Use the work-energy theorem to solve each of these problems. You can use Newton's laws to check your answers. (a) A skier moving at $$5.00 \mathrm{~m} / \mathrm{s}$$ encounters a long, rough horizontal patch of snow having a coefficient of kinetic friction of 0.220 with her skis. How far does she travel on this patch before stopping? (b) Suppose the rough patch in part (a) was only $$2.90 \mathrm{~m}$$ long. How fast would the skier be moving when she reached the end of the patch? (c) At the base of a friction less icy hill that rises at $$25.0^{\circ}$$ above the horizontal, a toboggan has a speed of $$12.0 \mathrm{~m} / \mathrm{s}$$ toward the hill. How high vertically above the base will it go before stopping?

Answer

## Question1.a:

**step1 Identify Given Parameters and Target Variable**

In this problem, we are given the initial speed of the skier, the coefficient of kinetic friction, and the final speed (since the skier stops). We need to find the distance traveled.

$$ \text{Initial speed } (v_i) = 5.00 \mathrm{~m/s} $$

$$ \text{Coefficient of kinetic friction } (\mu_k) = 0.220 $$

$$ \text{Final speed } (v_f) = 0 \mathrm{~m/s} $$

The target variable is the distance traveled ($$d$$).

**step2 Determine Forces Doing Work**

The skier is moving horizontally. The forces acting on the skier are gravity, the normal force, and the kinetic friction force. Gravity and the normal force act vertically, perpendicular to the horizontal displacement, so they do no work.
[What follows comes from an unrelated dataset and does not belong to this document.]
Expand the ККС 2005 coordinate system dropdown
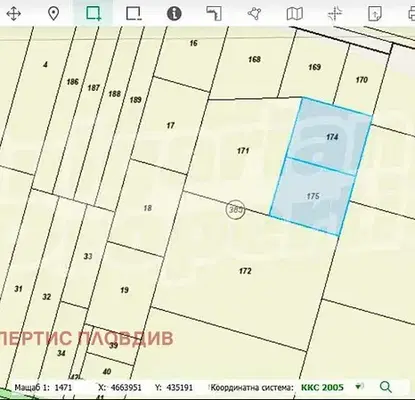The height and width of the screenshot is (400, 415). point(358,387)
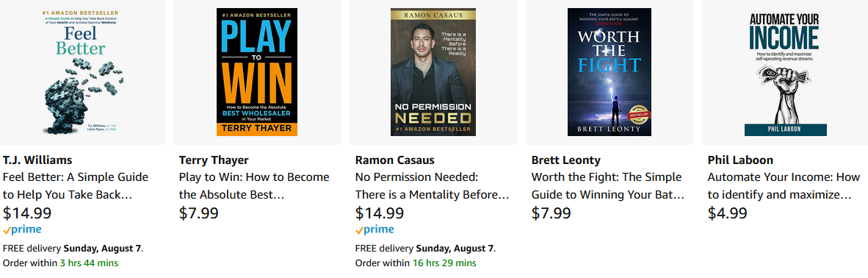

Only the kinetic friction force acts opposite to the direction of motion and therefore does negative work.

$$ \text{Work done by friction } (W_f) = -f_k d $$

Where $$f_k$$ is the kinetic friction force and $$d$$ is the distance traveled. The kinetic friction force is given by $$f_k = \mu_k N$$. Since the surface is horizontal, the normal force ($$N$$) is equal in magnitude to the gravitational force ($$mg$$).

$$ N = mg $$

$$ f_k = \mu_k mg $$

$$ W_f = -\mu_k mg d $$

**step3 Apply the Work-Energy Theorem**

The work-energy theorem states that the net work done on an object is equal to the change in its kinetic energy. In this case, the net work is only the work done by friction.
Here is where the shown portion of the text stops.